The data:
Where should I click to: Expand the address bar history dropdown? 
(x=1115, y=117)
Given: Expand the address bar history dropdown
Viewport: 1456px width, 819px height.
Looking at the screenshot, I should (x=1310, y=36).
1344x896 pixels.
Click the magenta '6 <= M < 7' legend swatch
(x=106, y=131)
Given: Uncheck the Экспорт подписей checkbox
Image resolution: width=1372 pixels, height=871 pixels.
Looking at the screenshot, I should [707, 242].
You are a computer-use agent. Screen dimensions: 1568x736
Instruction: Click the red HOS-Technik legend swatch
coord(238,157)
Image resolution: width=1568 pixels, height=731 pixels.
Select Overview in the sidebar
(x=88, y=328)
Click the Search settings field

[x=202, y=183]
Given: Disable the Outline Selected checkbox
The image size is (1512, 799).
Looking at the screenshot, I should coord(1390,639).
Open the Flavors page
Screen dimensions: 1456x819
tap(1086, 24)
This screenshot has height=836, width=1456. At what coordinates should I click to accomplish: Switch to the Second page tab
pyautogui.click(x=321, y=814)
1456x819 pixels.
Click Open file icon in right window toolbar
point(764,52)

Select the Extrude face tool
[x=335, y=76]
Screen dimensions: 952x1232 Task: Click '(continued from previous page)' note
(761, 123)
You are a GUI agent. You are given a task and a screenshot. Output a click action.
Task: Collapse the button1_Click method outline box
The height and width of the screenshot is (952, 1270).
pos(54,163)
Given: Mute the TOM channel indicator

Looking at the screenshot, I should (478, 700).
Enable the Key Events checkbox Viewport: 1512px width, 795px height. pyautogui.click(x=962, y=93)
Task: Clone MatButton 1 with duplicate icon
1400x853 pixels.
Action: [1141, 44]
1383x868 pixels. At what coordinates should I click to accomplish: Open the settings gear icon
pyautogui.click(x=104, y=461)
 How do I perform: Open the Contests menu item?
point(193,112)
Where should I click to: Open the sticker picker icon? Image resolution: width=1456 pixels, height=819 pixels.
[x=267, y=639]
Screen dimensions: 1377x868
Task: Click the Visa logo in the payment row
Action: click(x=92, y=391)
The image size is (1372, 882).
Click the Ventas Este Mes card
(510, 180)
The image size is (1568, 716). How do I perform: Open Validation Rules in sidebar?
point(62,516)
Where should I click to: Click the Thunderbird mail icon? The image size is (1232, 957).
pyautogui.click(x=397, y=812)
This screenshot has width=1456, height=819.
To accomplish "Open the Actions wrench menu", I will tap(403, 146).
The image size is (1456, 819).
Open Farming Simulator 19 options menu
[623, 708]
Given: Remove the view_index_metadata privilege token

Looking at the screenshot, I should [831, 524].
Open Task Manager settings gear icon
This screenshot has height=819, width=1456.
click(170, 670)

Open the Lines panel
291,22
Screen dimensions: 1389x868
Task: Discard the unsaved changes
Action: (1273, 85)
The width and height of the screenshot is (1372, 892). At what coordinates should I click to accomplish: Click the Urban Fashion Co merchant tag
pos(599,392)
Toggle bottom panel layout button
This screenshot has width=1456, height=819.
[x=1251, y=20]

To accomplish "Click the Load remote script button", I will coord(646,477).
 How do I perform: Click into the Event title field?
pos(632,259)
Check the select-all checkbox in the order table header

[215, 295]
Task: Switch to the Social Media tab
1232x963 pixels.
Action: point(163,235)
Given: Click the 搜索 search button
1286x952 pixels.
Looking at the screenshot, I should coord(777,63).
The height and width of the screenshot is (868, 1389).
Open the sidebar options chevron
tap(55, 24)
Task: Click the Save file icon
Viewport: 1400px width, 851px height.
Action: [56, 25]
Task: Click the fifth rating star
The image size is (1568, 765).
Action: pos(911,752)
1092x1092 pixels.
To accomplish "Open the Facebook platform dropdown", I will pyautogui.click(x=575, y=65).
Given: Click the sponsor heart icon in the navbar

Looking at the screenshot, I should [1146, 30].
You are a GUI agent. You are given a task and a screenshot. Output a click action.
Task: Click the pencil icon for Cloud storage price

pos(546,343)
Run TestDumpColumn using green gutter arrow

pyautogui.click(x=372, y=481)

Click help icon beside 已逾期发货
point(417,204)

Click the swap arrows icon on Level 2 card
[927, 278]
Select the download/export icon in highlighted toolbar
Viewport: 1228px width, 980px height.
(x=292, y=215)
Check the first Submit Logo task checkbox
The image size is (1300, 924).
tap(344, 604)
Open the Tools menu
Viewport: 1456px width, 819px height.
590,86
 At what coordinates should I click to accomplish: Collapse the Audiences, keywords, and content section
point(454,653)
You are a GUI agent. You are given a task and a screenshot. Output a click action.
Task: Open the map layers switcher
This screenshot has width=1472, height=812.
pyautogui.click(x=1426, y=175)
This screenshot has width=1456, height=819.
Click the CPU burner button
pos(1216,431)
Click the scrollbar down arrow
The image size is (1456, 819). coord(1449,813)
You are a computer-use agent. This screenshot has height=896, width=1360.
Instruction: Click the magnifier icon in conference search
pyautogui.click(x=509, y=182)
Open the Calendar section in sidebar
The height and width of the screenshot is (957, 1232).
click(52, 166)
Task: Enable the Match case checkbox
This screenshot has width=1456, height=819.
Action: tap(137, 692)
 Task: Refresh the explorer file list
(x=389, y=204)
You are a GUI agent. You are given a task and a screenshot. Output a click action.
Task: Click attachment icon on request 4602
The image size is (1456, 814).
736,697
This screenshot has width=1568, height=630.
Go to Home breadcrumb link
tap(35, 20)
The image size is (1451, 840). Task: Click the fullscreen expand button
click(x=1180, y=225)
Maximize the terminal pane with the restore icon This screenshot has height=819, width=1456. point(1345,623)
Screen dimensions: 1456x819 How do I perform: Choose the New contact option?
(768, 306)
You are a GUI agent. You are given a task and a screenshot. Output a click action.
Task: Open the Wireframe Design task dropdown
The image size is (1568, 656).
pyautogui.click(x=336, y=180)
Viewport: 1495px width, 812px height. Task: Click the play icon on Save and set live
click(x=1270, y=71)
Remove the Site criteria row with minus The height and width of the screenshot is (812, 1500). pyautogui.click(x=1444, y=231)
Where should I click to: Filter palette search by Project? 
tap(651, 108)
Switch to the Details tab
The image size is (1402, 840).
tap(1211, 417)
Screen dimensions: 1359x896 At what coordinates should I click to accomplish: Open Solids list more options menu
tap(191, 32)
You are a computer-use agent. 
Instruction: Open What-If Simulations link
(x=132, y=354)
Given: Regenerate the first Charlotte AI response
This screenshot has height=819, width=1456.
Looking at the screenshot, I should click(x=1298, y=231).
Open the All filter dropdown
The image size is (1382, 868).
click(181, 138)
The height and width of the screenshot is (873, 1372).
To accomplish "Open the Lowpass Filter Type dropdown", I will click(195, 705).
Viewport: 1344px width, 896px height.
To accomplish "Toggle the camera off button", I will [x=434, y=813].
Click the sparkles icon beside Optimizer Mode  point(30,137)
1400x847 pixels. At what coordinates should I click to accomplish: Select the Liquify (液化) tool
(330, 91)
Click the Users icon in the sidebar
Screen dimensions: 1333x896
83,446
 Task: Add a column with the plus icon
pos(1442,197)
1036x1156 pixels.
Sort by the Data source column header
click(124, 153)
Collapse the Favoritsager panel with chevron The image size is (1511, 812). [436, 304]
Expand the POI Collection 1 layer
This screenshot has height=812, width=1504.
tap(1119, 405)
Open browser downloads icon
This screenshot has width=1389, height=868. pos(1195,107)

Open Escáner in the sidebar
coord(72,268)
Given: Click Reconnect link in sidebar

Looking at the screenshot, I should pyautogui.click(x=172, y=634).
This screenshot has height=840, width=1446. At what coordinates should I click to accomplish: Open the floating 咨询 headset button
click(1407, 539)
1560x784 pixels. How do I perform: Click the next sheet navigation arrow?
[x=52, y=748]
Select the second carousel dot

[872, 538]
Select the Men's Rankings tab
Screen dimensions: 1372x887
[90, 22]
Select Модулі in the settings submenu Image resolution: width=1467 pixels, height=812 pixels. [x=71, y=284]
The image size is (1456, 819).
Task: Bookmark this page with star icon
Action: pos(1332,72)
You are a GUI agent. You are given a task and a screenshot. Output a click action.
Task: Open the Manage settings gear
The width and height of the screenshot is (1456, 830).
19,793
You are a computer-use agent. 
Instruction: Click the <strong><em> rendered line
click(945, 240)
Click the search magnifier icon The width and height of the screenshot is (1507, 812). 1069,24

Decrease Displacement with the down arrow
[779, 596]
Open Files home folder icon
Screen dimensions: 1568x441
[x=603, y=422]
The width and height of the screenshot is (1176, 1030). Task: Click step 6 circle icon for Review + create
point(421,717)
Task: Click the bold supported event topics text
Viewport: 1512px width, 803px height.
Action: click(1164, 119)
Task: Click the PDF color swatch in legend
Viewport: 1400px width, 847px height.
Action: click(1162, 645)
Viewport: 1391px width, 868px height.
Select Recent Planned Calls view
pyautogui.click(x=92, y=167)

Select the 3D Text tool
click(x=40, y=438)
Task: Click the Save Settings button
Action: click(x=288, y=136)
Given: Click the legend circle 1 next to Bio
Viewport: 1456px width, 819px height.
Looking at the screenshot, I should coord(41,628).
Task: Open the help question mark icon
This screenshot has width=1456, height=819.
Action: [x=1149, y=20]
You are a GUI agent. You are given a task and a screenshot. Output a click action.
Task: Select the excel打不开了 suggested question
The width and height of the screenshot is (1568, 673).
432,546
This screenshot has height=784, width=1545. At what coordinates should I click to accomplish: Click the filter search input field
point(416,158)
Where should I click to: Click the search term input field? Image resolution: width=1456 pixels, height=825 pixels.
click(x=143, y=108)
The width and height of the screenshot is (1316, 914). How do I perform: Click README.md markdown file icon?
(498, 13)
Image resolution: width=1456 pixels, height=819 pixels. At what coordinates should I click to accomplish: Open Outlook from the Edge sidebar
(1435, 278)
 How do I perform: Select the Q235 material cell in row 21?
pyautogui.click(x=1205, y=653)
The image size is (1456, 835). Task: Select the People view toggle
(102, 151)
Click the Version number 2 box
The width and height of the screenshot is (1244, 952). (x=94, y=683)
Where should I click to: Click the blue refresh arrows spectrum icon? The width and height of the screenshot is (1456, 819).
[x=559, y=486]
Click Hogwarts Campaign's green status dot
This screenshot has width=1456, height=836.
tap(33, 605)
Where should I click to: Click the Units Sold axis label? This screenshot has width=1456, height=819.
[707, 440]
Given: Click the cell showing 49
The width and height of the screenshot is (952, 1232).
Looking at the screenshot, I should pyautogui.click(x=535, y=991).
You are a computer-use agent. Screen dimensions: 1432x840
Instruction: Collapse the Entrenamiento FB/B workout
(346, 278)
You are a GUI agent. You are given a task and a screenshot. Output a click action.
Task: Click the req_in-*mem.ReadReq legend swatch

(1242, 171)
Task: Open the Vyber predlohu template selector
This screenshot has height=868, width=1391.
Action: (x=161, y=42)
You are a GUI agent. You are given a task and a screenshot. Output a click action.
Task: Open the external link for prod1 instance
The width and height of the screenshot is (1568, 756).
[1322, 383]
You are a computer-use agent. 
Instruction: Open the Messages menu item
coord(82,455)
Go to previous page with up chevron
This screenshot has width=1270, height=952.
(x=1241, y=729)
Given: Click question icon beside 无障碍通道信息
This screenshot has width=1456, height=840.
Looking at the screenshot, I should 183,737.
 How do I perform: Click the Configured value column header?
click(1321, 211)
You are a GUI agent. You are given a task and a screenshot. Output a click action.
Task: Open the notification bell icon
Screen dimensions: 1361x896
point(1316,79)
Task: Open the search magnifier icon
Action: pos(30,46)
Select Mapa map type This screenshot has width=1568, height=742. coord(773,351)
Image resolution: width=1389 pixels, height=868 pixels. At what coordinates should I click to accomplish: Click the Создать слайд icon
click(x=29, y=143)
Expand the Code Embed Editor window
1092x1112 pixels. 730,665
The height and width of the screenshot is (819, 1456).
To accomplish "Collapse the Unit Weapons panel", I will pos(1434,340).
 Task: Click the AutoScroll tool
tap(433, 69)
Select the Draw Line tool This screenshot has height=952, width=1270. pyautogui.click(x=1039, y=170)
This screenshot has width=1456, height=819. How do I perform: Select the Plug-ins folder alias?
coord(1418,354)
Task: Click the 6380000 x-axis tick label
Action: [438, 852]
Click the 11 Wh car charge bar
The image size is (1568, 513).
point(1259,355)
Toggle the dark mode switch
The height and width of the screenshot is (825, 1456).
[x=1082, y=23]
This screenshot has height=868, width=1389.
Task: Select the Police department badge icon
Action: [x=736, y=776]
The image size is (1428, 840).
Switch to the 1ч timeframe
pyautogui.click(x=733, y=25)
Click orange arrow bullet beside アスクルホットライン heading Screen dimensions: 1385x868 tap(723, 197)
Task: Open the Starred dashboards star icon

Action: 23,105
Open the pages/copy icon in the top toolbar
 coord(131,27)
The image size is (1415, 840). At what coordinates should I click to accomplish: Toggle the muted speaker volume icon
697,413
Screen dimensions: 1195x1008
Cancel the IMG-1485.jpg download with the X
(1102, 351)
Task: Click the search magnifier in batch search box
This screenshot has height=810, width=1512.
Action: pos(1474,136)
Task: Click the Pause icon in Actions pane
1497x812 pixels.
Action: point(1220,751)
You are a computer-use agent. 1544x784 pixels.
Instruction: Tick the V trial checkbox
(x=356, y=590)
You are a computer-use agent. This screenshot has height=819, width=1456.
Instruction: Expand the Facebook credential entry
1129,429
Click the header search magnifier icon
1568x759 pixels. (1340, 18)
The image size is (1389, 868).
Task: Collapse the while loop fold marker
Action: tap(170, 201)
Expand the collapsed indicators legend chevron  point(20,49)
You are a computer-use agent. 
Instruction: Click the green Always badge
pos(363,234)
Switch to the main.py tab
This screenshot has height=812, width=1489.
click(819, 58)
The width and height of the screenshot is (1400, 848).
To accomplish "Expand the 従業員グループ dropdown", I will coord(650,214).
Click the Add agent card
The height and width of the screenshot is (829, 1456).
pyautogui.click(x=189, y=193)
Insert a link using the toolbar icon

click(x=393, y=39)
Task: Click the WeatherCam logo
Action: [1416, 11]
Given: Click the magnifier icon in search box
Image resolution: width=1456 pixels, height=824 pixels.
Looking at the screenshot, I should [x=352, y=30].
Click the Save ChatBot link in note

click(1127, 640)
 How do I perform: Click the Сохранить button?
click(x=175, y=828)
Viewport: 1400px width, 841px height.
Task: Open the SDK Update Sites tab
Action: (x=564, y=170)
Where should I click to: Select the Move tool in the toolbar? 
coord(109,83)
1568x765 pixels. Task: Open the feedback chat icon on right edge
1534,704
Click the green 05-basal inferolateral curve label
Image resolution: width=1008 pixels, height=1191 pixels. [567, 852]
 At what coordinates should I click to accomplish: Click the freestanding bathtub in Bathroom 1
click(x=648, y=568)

Exercise requirements: Copy out the range of lines above starting at the line with "Screen dimensions: 1359x896" and ending at the line with "The height and width of the screenshot is (873, 1372).", exactly and including both.

Solution for this problem:
Screen dimensions: 1359x896 At what coordinates should I click to accomplish: Open Solids list more options menu
tap(191, 32)
You are a computer-use agent. 
Instruction: Open What-If Simulations link
(x=132, y=354)
Given: Regenerate the first Charlotte AI response
This screenshot has height=819, width=1456.
Looking at the screenshot, I should click(x=1298, y=231).
Open the All filter dropdown
The image size is (1382, 868).
click(181, 138)
The height and width of the screenshot is (873, 1372).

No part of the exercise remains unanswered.